We don’t know what most readers think of current economic trends and the future performance of the stock market but the investment actions of those in the Thrift Savings Plan (TSP) reveals what these investors must be thinking.
TSP investors apparently think the stock market will continue to go up as they are moving their money from the security of the G and F funds into the funds with more growth potential. And, in May, the Thrift Savings Plan had its third successive month of gains (See Three Successive Months of Gains For the TSP)
In April 2009, $602 million left the G fund while the C, S and I funds all took in hundreds of millions of dollars.
The same trend continued to May as $1.6 billion was transferred from the G and F fund into the Thrift Savings Plan’s lifecycle or stock funds. The largest gainer amont the TSP stock funds was the international stock fund (the I fund) which took in $567 million of transferred funds in May. $306 million was transferred into the L funds.
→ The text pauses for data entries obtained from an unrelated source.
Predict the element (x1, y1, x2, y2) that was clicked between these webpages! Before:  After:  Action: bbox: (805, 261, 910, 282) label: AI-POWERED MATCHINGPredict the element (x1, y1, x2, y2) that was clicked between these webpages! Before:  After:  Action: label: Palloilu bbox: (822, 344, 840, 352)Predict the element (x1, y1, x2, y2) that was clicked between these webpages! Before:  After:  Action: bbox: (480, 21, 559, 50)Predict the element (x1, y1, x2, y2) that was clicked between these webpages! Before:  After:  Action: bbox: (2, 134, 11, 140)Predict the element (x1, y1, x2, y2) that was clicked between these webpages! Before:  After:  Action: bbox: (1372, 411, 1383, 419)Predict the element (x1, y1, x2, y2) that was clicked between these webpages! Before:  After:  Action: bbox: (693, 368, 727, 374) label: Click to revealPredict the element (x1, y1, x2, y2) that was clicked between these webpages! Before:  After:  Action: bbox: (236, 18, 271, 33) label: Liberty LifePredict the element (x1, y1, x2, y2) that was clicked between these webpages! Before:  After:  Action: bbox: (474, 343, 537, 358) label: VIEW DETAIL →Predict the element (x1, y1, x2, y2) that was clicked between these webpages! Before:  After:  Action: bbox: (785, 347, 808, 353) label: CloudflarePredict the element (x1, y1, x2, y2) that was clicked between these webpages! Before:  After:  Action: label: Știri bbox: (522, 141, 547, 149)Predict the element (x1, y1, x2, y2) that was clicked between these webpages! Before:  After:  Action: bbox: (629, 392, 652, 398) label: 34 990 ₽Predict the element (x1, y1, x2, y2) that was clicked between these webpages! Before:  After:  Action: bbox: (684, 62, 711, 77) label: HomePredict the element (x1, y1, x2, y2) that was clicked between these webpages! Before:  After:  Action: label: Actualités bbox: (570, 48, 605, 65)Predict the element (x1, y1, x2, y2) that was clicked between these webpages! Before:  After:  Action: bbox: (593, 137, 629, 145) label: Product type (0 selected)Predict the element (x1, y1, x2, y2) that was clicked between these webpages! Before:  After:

But, putting the habits of TSP investors into perspective, both CSRS and FERS employees have most of their money in the G fund. CSRS employees, who are probably generally closer to retirement, have 59% of their money in the G fund. 20% of their money is in the C fund and only 4% is in the I fund.
The trend is similar for FERS employees but they have been more inclined to put money into the lifecycle funds and C fund and less in the G fund. FERS employees have 51% of their money in the G fund, 22% in the C fund and 6% in the I fund.
Here is how those under the CSRS system have allocated their TSP investments:
Those under the FERS system have put more of their money into the lifecycle funds and less in the G funds than employees under the older CSRS system. Here is how those under FERS have allocated their TSP investments:
Why are there differences between the two groups?
In all likelihood, FERS employees have a longer time until their planned retirement as new employees are going into the FERS system. One would expect older employees to be more conservative with retirement investments as they will need the money sooner and their investments will have less time to recover after a stock market decline.
Very short term trends are not particularly significant but, for those who pay attention, there is currently a correction or downturn in the stock market this month. The C fund is down about 3% so far in June and the I fund is down about 4.9% for the month. Both of these funds are still showing a positive return for the year.